FRAGMENTO SELECCIONADO =>
++++

En el fondo de su mentalidad, Zapata seguía creyendo en
Madero; y esperó, aunque sin entregar las armas ni desistir de sus propósitos, pues dentro de su rusticidad llevaba la virtud de la perseverancia, el presidenciado de Madero, creyendo que la presencia de éste en el Poder, bastaría para complacer sus exigencias. No fue así. Madero, ya con la autoridad de Presidente Constitucional, no podía dictar títulos especiales;
estaba obligado a hacer expedita la ley, y por lo mismo, incapacitado para hacer equilibrio entre aquel noble e ingenuo batallar armado de la población de Morelos y el gobierno de la Nación mexicana. Así, no tenía más que exigir la sumisión de Zapata y del zapatismo; también podía retirar —y lo retiró- al
general Huerta de aquella campaña, que no estaba dirigida a ordenar la impaciencia de la gente de campo, sino a destruir y asaltar a la población rural.

++++

Copia de nuevo el fragmento sobre Zapata y Madero, todo lo que va desde "En el fondo" hasta "la población rural.", y cambia "Presidente Constitucional" por "jefe del Ejecutivo".

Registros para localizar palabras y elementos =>
++++

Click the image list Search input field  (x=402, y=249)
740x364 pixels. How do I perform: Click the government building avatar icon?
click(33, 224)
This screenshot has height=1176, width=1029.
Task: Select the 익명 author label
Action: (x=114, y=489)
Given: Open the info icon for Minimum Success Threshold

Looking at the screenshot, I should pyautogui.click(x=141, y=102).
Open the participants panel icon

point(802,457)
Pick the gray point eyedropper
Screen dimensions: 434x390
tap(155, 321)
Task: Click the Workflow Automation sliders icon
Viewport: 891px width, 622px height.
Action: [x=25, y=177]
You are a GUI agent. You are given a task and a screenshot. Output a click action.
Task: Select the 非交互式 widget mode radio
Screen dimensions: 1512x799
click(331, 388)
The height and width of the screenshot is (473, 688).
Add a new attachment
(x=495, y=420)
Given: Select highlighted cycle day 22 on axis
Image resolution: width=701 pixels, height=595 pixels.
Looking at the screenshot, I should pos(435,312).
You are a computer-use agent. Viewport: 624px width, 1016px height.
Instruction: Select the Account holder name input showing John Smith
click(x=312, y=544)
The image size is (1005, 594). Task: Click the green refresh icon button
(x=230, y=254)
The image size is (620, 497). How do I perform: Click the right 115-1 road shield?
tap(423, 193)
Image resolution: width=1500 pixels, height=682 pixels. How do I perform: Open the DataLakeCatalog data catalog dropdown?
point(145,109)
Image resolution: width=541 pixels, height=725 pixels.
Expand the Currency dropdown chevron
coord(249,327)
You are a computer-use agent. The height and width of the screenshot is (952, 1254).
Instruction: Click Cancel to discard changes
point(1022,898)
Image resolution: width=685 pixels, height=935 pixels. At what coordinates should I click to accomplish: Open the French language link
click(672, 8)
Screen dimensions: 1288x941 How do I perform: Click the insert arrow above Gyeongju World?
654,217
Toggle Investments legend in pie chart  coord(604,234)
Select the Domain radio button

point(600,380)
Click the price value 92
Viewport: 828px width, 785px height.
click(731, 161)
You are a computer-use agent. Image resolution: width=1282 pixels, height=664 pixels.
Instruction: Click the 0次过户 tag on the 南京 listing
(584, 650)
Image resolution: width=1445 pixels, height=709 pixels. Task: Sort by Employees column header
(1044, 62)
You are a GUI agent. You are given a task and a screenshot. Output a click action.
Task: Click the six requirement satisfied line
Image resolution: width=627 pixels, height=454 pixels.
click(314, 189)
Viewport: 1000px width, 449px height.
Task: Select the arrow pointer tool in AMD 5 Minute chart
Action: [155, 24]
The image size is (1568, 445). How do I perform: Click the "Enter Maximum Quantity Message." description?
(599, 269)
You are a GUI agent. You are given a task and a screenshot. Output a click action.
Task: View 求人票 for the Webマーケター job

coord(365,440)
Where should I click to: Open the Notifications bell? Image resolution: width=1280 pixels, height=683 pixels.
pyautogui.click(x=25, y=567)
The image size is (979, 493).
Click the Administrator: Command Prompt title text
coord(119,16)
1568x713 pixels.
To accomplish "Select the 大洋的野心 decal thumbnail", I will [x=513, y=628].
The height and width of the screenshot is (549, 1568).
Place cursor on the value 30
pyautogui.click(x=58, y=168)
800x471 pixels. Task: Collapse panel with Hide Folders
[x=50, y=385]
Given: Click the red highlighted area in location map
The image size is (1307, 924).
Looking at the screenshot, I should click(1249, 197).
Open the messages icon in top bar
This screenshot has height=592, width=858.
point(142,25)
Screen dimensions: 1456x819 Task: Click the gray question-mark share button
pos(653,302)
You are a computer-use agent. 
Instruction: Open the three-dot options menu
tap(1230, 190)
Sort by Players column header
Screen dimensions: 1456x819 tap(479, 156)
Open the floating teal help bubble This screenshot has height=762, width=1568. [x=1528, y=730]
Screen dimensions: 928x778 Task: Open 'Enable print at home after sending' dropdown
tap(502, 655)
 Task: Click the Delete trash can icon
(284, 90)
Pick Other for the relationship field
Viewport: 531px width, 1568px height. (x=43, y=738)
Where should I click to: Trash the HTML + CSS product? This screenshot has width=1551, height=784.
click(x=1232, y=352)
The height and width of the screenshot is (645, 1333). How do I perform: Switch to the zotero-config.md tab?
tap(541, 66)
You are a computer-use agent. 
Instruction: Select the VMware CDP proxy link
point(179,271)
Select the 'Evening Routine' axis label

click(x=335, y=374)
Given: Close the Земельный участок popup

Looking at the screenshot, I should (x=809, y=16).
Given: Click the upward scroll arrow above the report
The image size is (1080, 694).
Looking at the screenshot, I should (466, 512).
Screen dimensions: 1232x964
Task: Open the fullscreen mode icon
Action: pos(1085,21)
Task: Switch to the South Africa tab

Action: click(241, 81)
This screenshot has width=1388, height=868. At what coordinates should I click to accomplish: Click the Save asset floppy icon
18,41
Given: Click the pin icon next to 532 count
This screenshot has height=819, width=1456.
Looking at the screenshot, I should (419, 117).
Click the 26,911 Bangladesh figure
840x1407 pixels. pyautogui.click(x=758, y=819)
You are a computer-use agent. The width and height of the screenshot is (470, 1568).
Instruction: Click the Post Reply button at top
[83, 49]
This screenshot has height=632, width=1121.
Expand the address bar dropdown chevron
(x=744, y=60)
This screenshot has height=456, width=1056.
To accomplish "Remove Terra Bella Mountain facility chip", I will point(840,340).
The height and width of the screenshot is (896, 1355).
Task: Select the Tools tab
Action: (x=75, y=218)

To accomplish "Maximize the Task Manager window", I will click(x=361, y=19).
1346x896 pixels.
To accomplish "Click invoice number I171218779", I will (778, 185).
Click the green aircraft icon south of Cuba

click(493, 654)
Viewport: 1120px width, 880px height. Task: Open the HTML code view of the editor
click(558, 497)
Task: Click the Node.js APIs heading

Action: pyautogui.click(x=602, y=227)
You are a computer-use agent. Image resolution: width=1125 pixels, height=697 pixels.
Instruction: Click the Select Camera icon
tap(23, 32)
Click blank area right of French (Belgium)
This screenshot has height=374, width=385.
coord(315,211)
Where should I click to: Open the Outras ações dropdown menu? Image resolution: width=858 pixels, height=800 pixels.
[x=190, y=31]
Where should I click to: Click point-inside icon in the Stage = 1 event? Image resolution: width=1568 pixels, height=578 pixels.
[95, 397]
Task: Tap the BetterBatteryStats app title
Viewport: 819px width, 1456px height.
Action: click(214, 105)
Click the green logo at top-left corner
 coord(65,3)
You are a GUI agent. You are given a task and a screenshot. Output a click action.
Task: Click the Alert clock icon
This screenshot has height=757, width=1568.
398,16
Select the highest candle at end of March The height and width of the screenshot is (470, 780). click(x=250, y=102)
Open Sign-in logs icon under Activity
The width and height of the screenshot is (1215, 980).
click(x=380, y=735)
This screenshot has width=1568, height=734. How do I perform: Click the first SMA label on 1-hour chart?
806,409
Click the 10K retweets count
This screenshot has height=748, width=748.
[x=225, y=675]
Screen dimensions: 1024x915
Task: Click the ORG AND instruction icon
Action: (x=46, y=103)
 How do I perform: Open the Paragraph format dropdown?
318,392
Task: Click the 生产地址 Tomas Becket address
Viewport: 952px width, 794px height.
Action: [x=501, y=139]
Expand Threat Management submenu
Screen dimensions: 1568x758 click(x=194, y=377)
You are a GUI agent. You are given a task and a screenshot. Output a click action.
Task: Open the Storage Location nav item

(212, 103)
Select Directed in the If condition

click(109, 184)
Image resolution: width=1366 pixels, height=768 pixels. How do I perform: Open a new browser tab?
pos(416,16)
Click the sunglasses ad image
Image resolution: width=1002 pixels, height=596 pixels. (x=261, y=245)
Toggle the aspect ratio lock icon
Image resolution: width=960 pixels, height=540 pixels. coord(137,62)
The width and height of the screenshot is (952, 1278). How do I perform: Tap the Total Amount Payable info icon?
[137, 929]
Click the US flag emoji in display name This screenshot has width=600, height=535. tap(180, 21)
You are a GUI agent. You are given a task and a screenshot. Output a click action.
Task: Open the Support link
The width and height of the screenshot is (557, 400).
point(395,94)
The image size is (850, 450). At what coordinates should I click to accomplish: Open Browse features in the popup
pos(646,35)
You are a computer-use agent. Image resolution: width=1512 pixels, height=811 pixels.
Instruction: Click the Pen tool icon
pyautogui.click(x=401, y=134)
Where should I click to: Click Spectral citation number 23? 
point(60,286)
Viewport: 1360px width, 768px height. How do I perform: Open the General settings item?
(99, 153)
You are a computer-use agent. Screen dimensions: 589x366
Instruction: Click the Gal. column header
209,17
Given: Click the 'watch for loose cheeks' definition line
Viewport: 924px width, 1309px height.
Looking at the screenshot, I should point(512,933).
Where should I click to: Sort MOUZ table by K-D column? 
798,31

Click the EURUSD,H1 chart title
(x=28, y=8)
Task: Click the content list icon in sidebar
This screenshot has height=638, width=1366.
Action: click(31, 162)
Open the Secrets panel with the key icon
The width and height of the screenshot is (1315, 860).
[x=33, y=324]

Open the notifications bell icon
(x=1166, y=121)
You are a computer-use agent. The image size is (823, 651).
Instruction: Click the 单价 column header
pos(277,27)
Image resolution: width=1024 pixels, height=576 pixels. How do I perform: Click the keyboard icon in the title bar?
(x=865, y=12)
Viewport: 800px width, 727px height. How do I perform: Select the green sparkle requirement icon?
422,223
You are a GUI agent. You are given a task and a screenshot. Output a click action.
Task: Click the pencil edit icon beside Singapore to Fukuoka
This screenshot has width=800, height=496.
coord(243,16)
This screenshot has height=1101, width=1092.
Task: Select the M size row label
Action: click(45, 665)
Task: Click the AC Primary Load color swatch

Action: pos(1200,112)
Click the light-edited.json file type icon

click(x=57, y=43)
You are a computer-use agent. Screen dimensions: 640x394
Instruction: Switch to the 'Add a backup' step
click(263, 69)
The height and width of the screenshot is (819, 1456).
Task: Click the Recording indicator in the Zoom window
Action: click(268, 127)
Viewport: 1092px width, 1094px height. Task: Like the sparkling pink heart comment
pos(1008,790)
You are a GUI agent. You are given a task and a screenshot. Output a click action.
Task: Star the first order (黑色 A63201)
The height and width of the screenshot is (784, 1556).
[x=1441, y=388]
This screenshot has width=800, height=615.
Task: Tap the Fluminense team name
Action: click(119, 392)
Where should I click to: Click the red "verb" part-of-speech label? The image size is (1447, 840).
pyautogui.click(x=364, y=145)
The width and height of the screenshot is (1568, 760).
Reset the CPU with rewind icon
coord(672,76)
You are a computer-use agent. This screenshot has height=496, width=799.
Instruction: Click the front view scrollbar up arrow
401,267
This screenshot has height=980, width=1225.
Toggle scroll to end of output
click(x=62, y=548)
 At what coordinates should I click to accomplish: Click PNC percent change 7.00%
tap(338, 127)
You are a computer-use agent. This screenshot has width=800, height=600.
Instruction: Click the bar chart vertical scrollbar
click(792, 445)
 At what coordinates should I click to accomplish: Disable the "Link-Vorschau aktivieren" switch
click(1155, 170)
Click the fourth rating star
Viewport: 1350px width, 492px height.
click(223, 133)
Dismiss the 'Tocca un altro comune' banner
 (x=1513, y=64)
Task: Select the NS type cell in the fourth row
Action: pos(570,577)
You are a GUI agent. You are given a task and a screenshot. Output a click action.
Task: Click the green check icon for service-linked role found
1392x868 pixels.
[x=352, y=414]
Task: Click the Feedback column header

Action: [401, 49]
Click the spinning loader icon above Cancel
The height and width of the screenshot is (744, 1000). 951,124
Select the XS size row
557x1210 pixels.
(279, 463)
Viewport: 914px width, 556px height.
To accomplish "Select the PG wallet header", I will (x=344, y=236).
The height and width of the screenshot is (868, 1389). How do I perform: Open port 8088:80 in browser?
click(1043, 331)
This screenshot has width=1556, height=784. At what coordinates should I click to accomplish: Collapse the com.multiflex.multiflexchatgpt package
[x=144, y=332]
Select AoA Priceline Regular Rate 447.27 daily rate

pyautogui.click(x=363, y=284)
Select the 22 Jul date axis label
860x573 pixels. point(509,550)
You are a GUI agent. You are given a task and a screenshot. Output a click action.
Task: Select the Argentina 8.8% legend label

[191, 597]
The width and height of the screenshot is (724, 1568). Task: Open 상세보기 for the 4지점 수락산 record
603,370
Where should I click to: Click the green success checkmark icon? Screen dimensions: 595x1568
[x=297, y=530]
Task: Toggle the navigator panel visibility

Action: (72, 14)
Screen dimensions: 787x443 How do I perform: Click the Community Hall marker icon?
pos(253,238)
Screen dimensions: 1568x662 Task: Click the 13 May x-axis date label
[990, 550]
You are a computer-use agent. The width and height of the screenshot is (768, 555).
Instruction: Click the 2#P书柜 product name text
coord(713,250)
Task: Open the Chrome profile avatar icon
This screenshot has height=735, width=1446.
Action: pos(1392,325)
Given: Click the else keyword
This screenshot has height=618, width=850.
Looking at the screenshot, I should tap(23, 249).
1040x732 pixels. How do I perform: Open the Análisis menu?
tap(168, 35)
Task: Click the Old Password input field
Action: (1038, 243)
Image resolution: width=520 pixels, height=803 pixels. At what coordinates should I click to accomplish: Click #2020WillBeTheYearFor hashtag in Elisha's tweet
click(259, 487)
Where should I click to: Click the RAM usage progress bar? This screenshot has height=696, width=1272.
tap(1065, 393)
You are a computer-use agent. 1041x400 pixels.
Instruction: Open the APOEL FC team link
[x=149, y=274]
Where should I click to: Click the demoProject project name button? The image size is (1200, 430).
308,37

++++

RESPUESTA DESARROLLADA =>
En el fondo de su mentalidad, Zapata seguía creyendo en
Madero; y esperó, aunque sin entregar las armas ni desistir de sus propósitos, pues dentro de su rusticidad llevaba la virtud de la perseverancia, el presidenciado de Madero, creyendo que la presencia de éste en el Poder, bastaría para complacer sus exigencias. No fue así. Madero, ya con la autoridad de jefe del Ejecutivo, no podía dictar títulos especiales;
estaba obligado a hacer expedita la ley, y por lo mismo, incapacitado para hacer equilibrio entre aquel noble e ingenuo batallar armado de la población de Morelos y el gobierno de la Nación mexicana. Así, no tenía más que exigir la sumisión de Zapata y del zapatismo; también podía retirar —y lo retiró- al
general Huerta de aquella campaña, que no estaba dirigida a ordenar la impaciencia de la gente de campo, sino a destruir y asaltar a la población rural.